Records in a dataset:
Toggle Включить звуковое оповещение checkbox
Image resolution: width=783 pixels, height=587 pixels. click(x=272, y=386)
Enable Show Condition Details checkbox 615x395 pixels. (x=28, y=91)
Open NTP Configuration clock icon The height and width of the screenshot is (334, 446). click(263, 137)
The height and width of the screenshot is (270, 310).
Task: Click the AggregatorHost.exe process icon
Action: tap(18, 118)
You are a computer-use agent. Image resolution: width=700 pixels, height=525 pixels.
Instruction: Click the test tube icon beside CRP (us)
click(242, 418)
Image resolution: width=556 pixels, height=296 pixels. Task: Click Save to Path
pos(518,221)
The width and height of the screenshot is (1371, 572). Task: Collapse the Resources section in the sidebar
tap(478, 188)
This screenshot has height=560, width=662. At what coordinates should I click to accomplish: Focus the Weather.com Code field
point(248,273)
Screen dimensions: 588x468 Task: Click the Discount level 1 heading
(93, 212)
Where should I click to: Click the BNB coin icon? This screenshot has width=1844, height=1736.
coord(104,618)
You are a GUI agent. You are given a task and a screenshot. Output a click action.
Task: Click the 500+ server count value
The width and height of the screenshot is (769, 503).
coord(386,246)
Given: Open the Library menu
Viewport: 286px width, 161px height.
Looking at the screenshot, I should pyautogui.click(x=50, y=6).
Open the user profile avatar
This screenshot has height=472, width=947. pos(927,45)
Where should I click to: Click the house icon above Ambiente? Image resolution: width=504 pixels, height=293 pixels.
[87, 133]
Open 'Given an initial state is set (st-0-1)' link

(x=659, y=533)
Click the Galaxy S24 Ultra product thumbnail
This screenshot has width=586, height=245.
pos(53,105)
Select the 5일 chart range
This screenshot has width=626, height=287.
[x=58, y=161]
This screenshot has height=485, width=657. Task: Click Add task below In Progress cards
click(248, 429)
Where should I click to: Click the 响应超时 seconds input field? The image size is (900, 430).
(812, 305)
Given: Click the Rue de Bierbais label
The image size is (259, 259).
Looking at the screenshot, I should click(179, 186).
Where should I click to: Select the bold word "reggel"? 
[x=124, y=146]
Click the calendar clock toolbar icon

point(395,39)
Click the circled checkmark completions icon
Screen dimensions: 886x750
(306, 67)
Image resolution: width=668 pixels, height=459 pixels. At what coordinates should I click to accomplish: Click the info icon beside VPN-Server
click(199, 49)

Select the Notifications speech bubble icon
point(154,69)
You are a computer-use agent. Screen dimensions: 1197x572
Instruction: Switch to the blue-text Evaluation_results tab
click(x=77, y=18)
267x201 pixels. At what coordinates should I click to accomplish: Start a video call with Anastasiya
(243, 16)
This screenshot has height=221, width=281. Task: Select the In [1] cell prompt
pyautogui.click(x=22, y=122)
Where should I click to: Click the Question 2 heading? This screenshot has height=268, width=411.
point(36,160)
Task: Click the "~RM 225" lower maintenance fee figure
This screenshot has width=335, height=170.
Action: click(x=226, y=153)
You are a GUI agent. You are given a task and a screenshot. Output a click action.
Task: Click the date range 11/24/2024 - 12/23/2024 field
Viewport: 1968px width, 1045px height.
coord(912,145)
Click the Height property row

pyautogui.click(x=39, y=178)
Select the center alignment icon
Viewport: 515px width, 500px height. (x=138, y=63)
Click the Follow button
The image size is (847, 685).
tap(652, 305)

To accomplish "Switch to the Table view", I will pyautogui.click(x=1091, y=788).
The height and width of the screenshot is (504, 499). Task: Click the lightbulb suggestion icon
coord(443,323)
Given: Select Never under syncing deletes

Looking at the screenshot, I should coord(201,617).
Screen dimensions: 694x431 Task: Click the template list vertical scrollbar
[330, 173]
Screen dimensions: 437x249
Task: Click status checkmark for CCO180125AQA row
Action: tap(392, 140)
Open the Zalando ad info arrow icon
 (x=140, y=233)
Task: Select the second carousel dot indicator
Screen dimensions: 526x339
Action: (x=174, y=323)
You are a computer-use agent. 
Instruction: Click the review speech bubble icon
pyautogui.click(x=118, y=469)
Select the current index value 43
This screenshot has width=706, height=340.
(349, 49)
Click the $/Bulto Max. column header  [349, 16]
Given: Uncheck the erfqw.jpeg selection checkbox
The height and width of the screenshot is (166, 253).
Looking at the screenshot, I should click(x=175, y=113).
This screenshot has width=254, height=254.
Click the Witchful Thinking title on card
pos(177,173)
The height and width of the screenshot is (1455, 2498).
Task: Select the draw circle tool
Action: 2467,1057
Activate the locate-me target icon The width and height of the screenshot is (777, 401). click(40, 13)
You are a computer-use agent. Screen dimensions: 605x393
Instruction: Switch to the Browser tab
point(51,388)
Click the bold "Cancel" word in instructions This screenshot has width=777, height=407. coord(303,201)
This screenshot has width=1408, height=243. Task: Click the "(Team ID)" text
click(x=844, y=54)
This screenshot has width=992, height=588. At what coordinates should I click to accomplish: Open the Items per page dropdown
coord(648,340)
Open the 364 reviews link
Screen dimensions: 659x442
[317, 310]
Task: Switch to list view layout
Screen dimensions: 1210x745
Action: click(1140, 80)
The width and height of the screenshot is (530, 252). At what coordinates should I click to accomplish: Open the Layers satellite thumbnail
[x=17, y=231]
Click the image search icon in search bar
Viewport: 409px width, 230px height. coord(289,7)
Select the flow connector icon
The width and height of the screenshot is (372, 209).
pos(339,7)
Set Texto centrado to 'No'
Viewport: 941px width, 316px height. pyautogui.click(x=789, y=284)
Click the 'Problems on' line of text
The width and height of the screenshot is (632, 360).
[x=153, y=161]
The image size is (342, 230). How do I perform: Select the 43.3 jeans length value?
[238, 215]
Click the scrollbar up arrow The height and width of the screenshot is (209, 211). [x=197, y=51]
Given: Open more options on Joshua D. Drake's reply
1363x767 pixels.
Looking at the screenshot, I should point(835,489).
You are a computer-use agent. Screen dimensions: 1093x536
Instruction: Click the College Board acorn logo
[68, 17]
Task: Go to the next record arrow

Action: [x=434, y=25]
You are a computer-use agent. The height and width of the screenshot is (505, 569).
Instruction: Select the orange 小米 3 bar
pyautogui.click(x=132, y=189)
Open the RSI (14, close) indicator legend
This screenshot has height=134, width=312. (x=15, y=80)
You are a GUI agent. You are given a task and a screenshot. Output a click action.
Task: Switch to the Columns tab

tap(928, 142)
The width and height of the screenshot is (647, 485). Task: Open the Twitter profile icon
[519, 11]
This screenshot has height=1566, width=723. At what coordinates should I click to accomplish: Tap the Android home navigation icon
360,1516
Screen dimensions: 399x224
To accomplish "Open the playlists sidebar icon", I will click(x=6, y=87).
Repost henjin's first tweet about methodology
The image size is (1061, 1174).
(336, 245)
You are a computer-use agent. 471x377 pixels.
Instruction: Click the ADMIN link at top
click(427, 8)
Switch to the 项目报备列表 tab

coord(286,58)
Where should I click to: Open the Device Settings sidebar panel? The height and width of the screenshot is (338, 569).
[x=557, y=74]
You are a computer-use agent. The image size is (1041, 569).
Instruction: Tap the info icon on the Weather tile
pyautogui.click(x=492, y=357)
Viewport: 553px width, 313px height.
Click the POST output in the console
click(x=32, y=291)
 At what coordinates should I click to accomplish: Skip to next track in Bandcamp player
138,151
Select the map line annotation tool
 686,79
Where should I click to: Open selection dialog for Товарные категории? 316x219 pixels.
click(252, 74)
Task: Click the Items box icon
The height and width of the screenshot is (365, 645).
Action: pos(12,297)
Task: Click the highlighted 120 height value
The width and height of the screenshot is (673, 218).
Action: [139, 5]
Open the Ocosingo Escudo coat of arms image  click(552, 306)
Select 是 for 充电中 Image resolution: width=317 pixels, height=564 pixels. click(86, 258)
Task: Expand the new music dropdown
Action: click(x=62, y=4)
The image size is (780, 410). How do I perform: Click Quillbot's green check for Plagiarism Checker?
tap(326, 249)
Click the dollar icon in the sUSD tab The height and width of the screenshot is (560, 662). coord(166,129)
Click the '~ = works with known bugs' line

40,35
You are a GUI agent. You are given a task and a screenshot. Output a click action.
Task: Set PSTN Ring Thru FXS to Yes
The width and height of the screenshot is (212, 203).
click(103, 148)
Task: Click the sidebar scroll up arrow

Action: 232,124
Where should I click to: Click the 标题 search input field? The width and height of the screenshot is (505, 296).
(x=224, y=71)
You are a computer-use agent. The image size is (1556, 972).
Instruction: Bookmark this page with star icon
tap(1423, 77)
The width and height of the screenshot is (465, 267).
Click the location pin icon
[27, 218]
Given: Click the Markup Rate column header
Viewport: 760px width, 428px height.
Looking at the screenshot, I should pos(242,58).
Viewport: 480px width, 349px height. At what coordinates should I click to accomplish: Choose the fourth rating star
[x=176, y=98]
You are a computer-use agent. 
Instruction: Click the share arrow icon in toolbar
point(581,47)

■ **What is required**
Rewrite the lines of the listing starting at "Task: Switch to list view layout" and ending at "[x=153, y=161]", substituting "button" for every "icon" and leaving everything else the same.

■ **Correct output**
Task: Switch to list view layout
Screen dimensions: 1210x745
Action: click(1140, 80)
The width and height of the screenshot is (530, 252). At what coordinates should I click to accomplish: Open the Layers satellite thumbnail
[x=17, y=231]
Click the image search button in search bar
Viewport: 409px width, 230px height. coord(289,7)
Select the flow connector button
The width and height of the screenshot is (372, 209).
pos(339,7)
Set Texto centrado to 'No'
Viewport: 941px width, 316px height. pyautogui.click(x=789, y=284)
Click the 'Problems on' line of text
The width and height of the screenshot is (632, 360).
[x=153, y=161]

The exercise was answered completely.